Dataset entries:
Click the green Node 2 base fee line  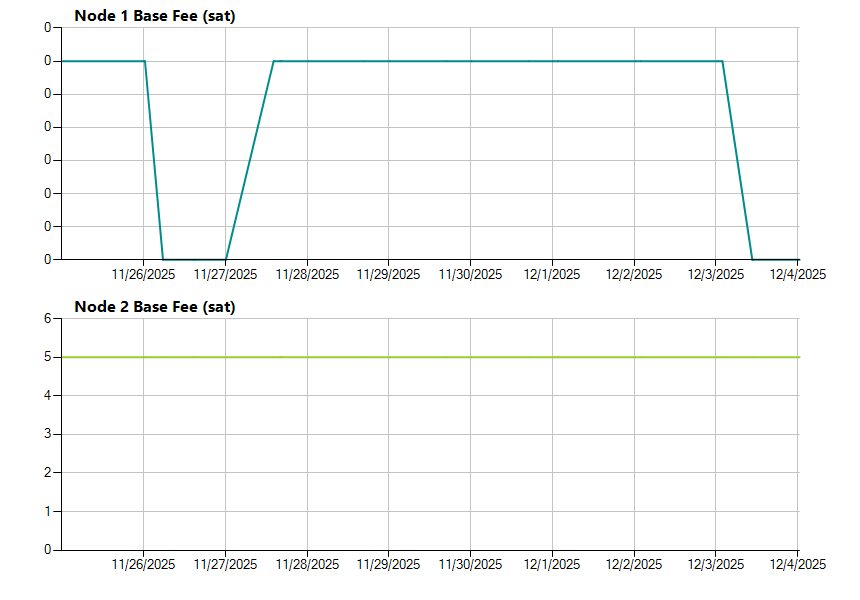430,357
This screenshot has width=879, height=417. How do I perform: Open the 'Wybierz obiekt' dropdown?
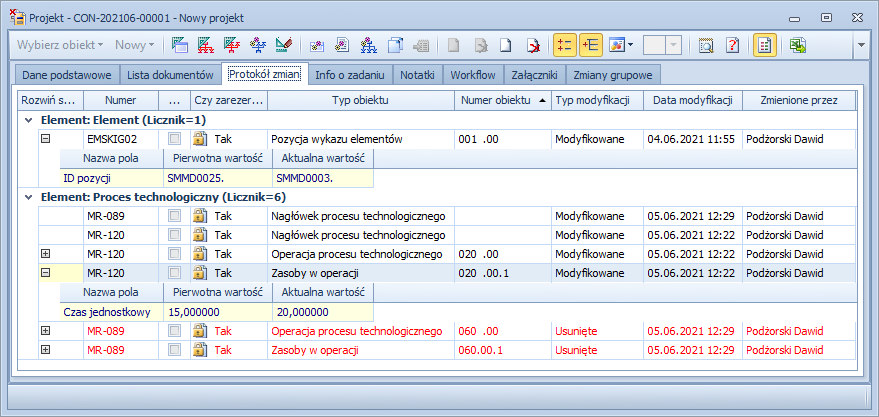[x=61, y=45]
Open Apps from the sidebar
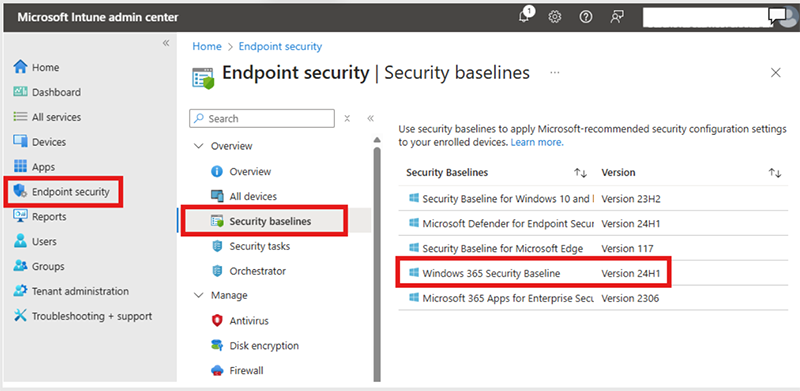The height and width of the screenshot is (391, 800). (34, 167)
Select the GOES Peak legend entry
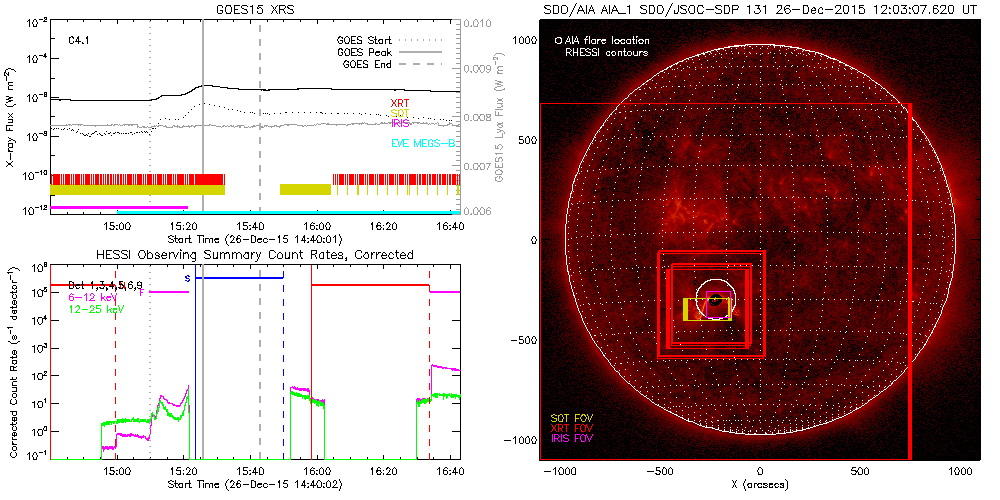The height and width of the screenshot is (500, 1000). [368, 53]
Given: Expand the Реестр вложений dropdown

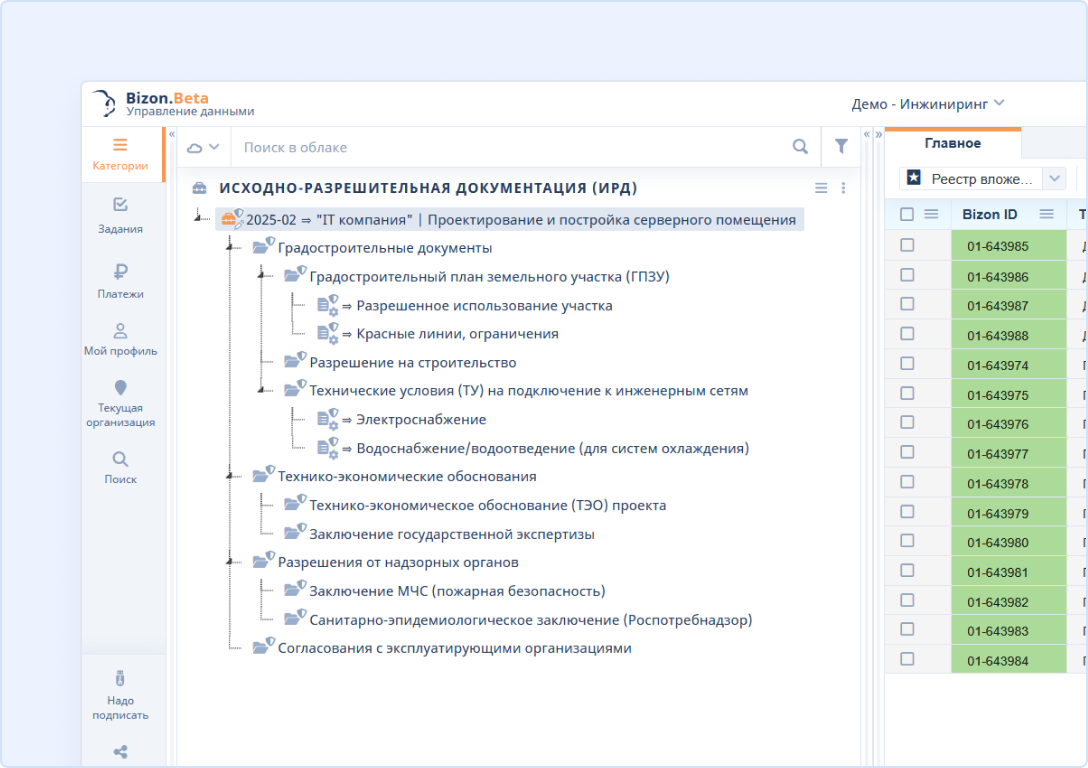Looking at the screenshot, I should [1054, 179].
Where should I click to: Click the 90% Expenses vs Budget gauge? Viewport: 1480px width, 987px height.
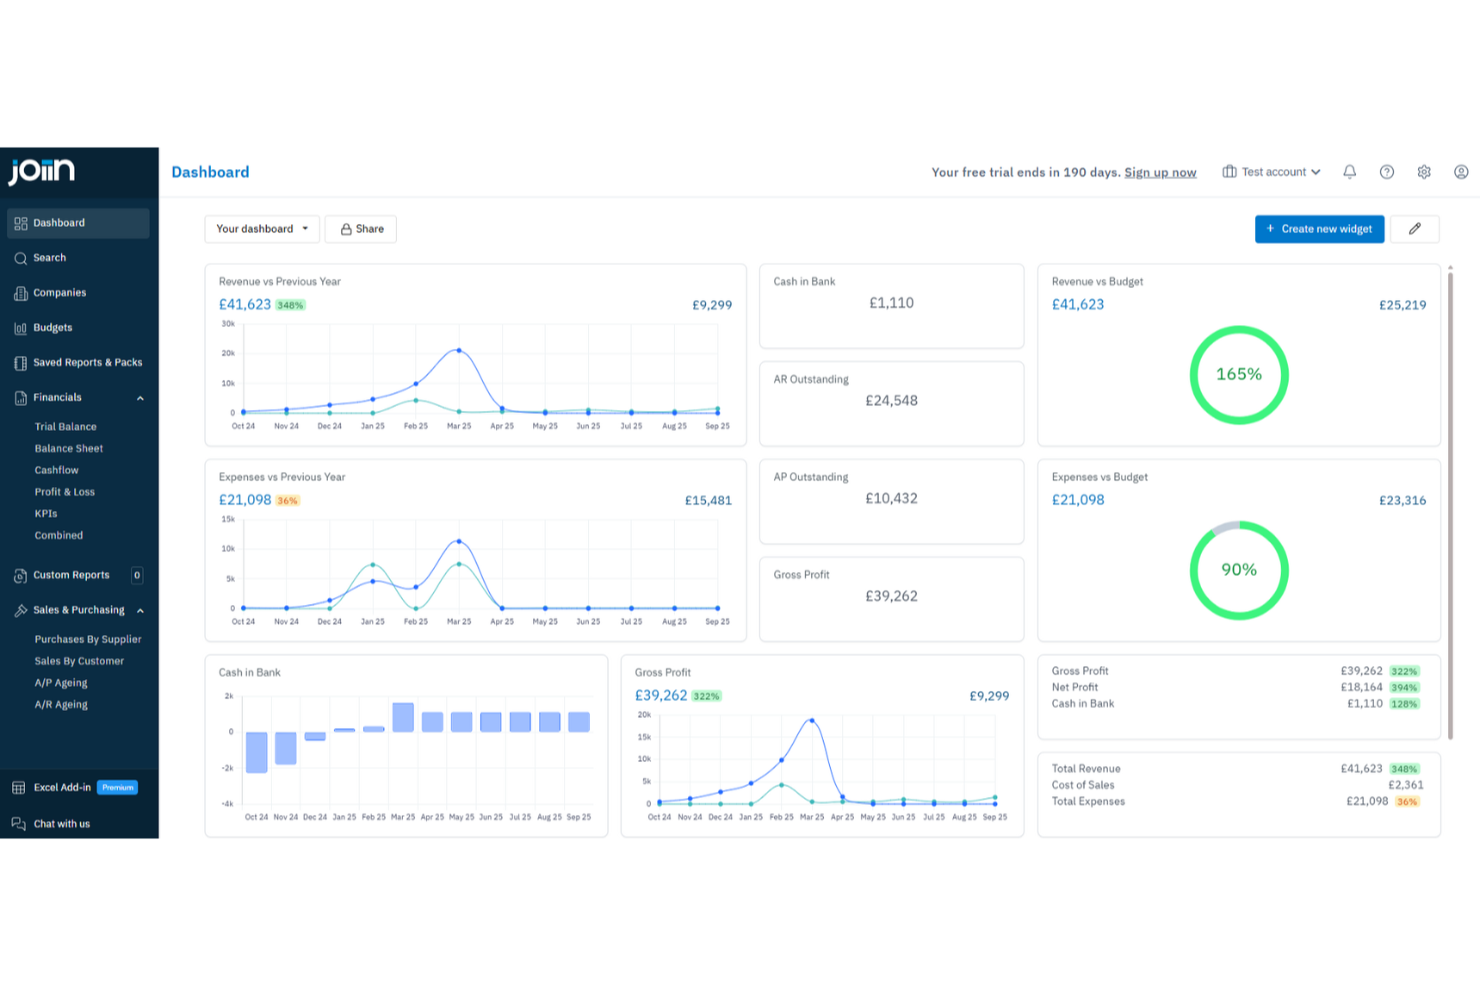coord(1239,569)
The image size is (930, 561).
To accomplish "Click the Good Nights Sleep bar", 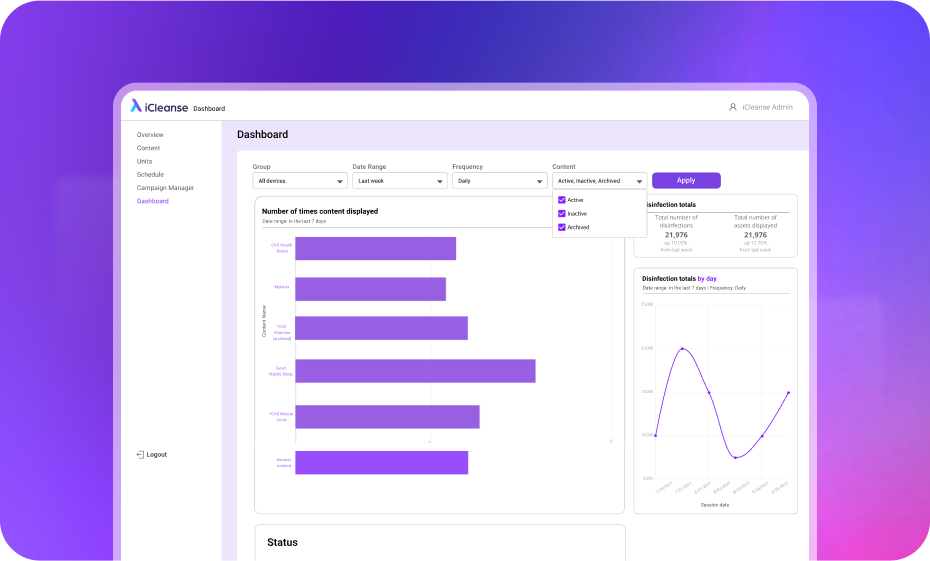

ASSIGNED TASK: Find the line that contains "Select the GOES Peak legend entry". Reproduce it and every later line of the records exactly, minus the pictures.

TASK RESPONSE:
Select the GOES Peak legend entry
The height and width of the screenshot is (500, 1000). [368, 53]
Given: Expand the Реестр вложений dropdown

Looking at the screenshot, I should [1054, 179].
Where should I click to: Click the 90% Expenses vs Budget gauge? Viewport: 1480px width, 987px height.
coord(1239,569)
The image size is (930, 561).
To accomplish "Click the Good Nights Sleep bar", 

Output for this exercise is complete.